== What the exercise asks ==
Looking through the listing that follows, count every line with the string "gear" and state the number alone.
━━━━━ Record extracts ━━━━━
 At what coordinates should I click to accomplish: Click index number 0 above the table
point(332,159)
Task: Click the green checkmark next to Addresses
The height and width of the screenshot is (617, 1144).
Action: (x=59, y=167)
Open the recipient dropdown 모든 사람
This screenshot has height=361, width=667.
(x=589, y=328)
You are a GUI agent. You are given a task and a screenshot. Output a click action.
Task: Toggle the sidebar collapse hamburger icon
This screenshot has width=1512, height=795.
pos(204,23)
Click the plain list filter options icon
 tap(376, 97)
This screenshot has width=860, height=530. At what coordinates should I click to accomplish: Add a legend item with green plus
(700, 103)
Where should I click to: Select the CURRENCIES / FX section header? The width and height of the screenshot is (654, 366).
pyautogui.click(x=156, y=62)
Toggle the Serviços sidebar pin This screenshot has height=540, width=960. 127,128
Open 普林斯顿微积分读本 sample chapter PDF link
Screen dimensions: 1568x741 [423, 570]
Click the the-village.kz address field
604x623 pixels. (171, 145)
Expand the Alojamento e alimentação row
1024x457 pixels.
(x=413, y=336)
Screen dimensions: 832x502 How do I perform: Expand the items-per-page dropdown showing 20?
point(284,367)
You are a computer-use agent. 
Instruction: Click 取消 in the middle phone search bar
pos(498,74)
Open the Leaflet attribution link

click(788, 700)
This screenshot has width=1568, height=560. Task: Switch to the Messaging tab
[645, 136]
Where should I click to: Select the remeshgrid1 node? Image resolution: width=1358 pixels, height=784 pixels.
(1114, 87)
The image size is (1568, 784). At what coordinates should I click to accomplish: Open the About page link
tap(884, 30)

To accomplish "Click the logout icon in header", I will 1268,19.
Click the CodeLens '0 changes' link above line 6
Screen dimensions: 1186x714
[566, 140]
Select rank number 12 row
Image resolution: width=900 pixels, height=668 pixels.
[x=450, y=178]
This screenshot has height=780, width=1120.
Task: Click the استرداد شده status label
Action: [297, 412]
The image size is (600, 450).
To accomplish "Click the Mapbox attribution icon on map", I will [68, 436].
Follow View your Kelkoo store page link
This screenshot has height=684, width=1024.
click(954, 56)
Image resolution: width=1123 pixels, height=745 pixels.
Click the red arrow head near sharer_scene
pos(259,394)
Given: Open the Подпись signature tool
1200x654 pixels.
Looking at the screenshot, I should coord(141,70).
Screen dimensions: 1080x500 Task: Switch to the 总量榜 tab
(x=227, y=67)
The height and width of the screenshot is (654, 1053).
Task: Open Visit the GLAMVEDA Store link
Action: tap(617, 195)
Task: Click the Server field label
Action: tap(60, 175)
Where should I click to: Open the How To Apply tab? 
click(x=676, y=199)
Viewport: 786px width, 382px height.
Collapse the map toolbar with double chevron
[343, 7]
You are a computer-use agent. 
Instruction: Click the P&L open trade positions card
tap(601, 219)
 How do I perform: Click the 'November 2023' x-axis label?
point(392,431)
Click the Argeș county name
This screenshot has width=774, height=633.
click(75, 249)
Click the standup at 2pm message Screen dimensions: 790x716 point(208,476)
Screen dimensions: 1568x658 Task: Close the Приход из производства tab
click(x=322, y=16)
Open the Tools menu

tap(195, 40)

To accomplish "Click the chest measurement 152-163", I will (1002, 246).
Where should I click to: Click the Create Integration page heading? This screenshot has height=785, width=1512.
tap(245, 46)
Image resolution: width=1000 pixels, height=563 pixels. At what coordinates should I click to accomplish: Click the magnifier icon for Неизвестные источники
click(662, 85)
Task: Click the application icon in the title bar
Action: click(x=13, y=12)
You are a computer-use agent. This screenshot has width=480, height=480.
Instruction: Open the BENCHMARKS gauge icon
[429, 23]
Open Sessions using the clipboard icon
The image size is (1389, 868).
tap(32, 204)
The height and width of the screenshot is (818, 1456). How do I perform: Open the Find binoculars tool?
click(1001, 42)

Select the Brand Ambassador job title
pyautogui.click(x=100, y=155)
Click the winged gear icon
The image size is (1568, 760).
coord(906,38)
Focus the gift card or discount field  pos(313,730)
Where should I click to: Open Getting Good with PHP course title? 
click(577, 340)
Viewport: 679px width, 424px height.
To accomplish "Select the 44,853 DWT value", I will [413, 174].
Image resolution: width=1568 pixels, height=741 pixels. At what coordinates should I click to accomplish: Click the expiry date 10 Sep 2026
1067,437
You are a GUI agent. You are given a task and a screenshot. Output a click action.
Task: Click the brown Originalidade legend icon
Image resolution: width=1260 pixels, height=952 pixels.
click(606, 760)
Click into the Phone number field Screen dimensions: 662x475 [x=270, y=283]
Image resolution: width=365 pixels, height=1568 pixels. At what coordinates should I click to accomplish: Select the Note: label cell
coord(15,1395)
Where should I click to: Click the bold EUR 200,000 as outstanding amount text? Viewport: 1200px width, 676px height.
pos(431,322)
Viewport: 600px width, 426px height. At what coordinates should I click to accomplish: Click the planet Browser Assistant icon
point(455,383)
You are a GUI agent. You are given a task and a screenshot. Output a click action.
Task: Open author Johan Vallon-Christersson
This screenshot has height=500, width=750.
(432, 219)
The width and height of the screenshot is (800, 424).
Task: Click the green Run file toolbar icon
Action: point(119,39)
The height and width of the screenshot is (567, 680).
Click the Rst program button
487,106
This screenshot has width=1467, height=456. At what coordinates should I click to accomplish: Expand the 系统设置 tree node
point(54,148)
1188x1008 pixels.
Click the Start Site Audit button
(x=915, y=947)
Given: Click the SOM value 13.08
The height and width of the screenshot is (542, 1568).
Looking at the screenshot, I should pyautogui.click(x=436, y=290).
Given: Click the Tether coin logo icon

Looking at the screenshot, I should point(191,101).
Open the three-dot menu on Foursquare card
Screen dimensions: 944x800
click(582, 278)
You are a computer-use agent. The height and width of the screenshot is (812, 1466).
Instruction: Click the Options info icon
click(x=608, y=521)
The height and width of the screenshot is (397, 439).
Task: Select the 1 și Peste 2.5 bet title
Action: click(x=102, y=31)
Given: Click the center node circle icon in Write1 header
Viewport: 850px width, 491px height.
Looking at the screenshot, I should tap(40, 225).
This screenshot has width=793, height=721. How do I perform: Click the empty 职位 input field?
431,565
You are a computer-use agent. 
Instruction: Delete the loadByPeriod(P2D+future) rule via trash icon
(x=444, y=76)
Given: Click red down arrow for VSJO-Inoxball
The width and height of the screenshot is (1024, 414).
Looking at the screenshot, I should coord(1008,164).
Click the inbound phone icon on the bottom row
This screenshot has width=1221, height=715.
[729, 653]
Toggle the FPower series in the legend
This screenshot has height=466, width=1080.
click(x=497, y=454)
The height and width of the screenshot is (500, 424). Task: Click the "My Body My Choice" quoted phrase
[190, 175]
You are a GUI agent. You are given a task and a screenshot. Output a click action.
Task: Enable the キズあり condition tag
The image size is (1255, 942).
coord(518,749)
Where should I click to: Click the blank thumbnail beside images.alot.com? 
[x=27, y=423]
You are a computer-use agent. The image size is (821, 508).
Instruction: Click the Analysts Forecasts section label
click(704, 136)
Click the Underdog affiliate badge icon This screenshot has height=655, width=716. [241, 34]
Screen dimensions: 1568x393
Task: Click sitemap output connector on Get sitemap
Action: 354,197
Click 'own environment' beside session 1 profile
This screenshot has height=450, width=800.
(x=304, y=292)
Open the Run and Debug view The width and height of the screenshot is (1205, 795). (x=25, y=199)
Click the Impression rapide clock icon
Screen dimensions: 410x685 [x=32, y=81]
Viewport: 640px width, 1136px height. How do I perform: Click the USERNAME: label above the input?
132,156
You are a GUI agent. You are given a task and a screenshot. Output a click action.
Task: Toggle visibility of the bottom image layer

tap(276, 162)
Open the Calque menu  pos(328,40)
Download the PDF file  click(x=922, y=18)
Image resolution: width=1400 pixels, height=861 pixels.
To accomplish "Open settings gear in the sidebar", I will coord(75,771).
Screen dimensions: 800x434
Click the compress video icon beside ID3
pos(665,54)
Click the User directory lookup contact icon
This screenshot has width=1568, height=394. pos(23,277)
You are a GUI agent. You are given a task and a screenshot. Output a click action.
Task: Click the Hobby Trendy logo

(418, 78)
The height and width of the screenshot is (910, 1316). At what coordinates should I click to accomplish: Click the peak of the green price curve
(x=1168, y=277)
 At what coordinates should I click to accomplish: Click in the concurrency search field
━━━━━
== Response area ==
2